Cien años de cuarentena no es hoy una derivación del realismo mágico; la magia y la realidad perdieron el fundamento. Es el fin de algo que no cesa de no saberse. Cada acontecimiento puja por su cuenta, desde la violencia patológica contra las estatuas hasta los ridículos lenguajes inclusivos; hay zombis ideológicos por todas partes. La violencia ancestral desatada en Estados Unidos, los innumerables designios del Asia, la terca dinastía Ming despertada entre fantasmas, la telaraña eslava del imperio ruso, la patética ineptitud histórica de Inglaterra, desbordan las circunstancias y señalan el remoto porvenir de generaciones enteras. Ninguna de esas desgracias tiene esbozos, no hay propuestas para el peligro, excepto la sobrevivencia salvaje, y nadie escucha el escape del sentido. La fuga intelectual pita rabiosamente por el agujero, pero ningún concepto o intuición global podría emparchar esa pérdida.

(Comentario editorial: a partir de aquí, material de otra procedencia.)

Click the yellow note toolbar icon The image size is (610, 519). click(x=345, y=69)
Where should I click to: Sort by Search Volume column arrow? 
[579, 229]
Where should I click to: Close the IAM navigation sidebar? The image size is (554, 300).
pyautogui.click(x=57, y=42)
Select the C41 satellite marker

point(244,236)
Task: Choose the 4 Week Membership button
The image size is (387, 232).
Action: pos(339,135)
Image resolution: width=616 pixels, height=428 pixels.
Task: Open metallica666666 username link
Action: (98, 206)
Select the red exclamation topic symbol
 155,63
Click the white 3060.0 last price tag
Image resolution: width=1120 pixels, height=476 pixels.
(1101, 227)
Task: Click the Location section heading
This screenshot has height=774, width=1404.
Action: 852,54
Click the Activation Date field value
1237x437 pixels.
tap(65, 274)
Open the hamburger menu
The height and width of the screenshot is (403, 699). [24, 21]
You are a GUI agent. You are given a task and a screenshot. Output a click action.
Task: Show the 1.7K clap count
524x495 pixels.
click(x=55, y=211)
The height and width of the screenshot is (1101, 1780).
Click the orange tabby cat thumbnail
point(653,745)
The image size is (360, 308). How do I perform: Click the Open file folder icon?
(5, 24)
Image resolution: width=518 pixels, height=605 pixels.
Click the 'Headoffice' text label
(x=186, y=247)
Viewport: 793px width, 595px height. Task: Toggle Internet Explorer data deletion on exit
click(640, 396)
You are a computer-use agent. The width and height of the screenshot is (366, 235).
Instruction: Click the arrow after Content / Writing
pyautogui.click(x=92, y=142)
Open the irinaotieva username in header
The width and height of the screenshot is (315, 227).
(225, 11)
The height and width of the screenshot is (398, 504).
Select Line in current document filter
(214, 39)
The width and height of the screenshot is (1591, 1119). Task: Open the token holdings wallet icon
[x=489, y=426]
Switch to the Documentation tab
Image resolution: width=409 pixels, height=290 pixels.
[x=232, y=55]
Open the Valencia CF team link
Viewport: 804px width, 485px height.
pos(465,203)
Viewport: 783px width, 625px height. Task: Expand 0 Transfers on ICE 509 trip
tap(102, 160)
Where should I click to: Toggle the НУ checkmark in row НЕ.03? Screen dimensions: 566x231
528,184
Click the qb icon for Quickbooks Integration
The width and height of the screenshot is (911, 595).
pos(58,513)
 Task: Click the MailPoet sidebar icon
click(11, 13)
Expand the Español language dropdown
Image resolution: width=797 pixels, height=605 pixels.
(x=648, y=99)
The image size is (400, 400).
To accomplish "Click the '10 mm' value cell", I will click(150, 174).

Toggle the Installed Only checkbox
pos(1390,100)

Se palpa aire de final, el silencio de la Isla de Pascua o el desenlace misterioso de los mayas. Un Cartago derrotado, salado y solitario, sin la esperanza de una Roma que perdure. No hay gestos de largo plazo en un orbe desconcertado. Vacía de amigos y enemigos, no solo la política se hunde en la destreza digital, tampoco soplan nuevos sentidos vitales. La realidad, tan buscada y tan temida, amoblará un mundo de meros habitantes indiferenciados. La caída de los hielos, el viaje de los témpanos, será solo una señal de este apocalipsis mayor en la esfera del significado.

En este cielo vacío, los graves textos de Aldous Huxley están retomando su voz. La novela Contrapunto, de 1928, llega intacta después de atravesar 90 años. Su trama y sus diálogos, los debates y las exhortaciones, sucedían sobre una población y un progreso amenazante, pero todavía reformable. La individualidad inteligente, la lucidez sensible, todavía no habían sido tan afectadas por la publicidad, la prensa, Stalin, el tráfico, Hitler, el cine, Mussolini o las pretenciosas vanguardias. Pero Huxley advertía la acechanza de esas presencias inminentes. Las reconocía como un costo ignorado de la civilización moderna, sucesora del bizarro desvarío de la Primera Guerra, cuando aún nadie sabía que era sólo la primera. Es notable lo que veía este erudito casi sin vista. Es provechoso recordar Contrapunto, su honesta, ingeniosa y matinal reflexión, cuatro años antes que su famoso Mundo Feliz —New brave world— y veinte años antes que 1984 de George Orwell. Estas dos últimas novelas solían competir su capacidad profética sobre nuestro presente. Hoy parecen vertiginosamente complementarias: el goce del poder y la alienación conformista, la deformación del lenguaje versus el control tecnológico, el trastorno lógico y la manipulación genética, el miedo contra el placer. En Contrapunto se advierte que se potencian mutuamente, y sus diálogos son el huevo de la serpiente del ominoso futuro.

La globalización ha creado hoy una trama que nos amenaza con un naufragio global. Pero también guarda en flotadores y compartimientos estancos las múltiples interdependencias económicas, nexos imposibles de controlar. Esos oscuros pistones nos fijan su rumbo. El mejor optimismo parece reducirse al termómetro: reducir el calentamiento climático y enfriar las polarizaciones bélicas. Ahora estamos en la segunda guerra fría, y lo mejor que podría ocurrir es que simplemente continúe. Vigilar la temperatura. Lo que no puede restañarse es la hemorragia fatal del sentido viviente. La economía o la cultura puede ser global o local, pero el sentido habita la lógica y respiraba siempre en la dimensión universal.